Question

Prove rigorously that $$\sqrt{n+1}-\sqrt{n} \rightarrow 0$$ as $$n \rightarrow+\infty$$

Answer

**step1 Transforming the Expression Using the Conjugate**

We want to understand what happens to the expression $$\sqrt{n+1}-\sqrt{n}$$ as $$n$$ becomes extremely large. When we have a difference of square roots, a common technique to simplify it is to multiply by its conjugate. The conjugate of $$\sqrt{n+1}-\sqrt{n}$$ is $$\sqrt{n+1}+\sqrt{n}$$. We multiply both the numerator and the denominator by this conjugate to ensure the value of the expression remains unchanged.

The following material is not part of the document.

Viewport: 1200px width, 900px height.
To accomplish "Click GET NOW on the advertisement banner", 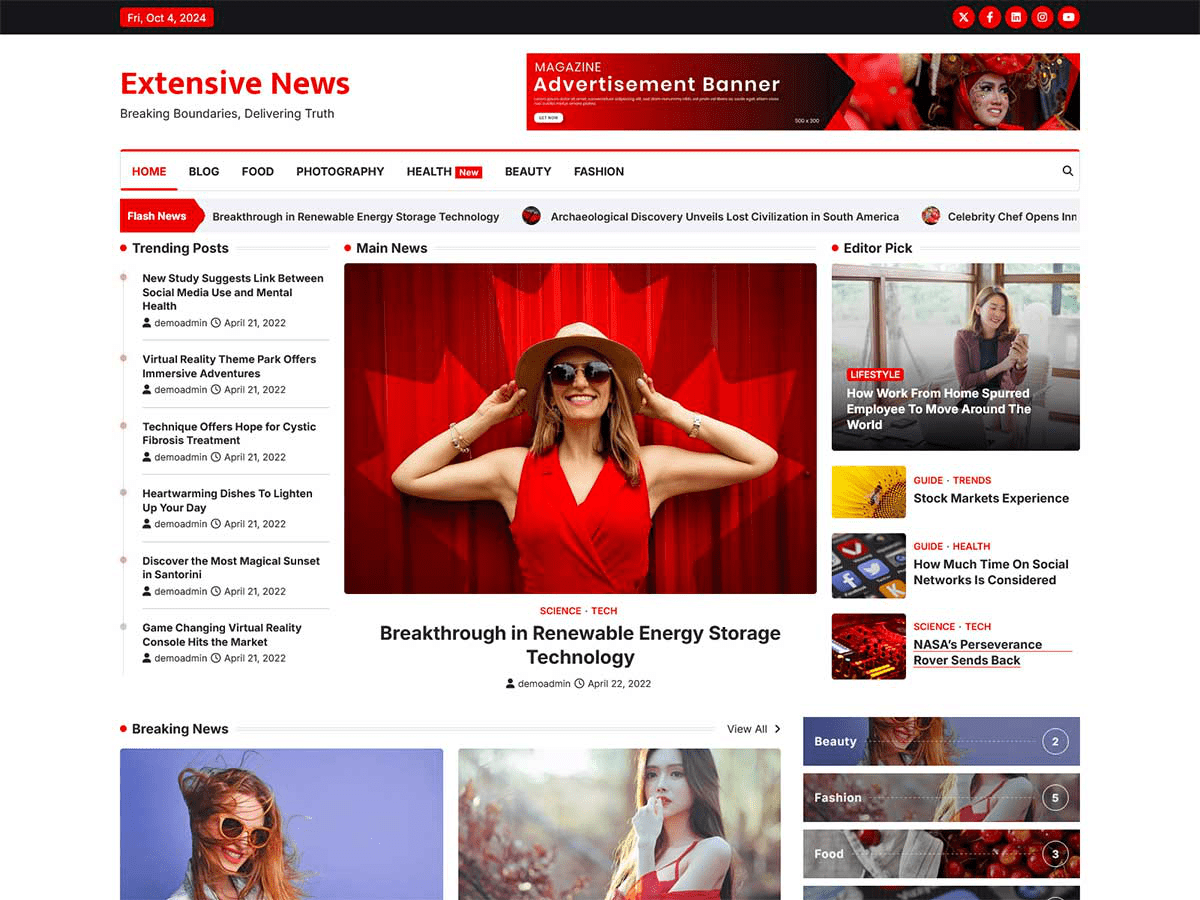I will click(x=548, y=117).
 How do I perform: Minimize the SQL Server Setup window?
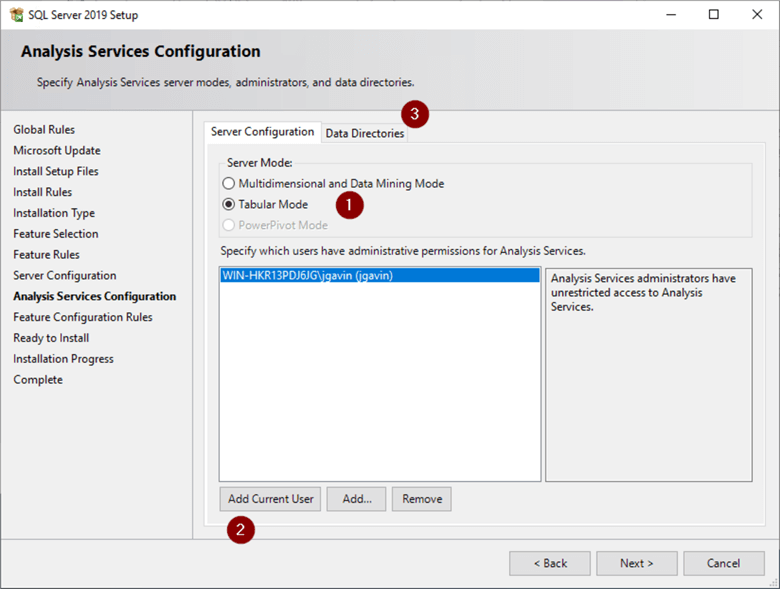click(668, 15)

$$\sqrt{n+1}-\sqrt{n} = (\sqrt{n+1}-\sqrt{n}) \times \frac{\sqrt{n+1}+\sqrt{n}}{\sqrt{n+1}+\sqrt{n}}$$

**step2 Simplifying the Expression**

Now, we apply the difference of squares formula, which states that $$(a-b)(a+b) = a^2 - b^2$$. In our case, $$a=\sqrt{n+1}$$ and $$b=\sqrt{n}$$. Applying this formula to the numerator simplifies it significantly. The denominator remains as the sum of the square roots.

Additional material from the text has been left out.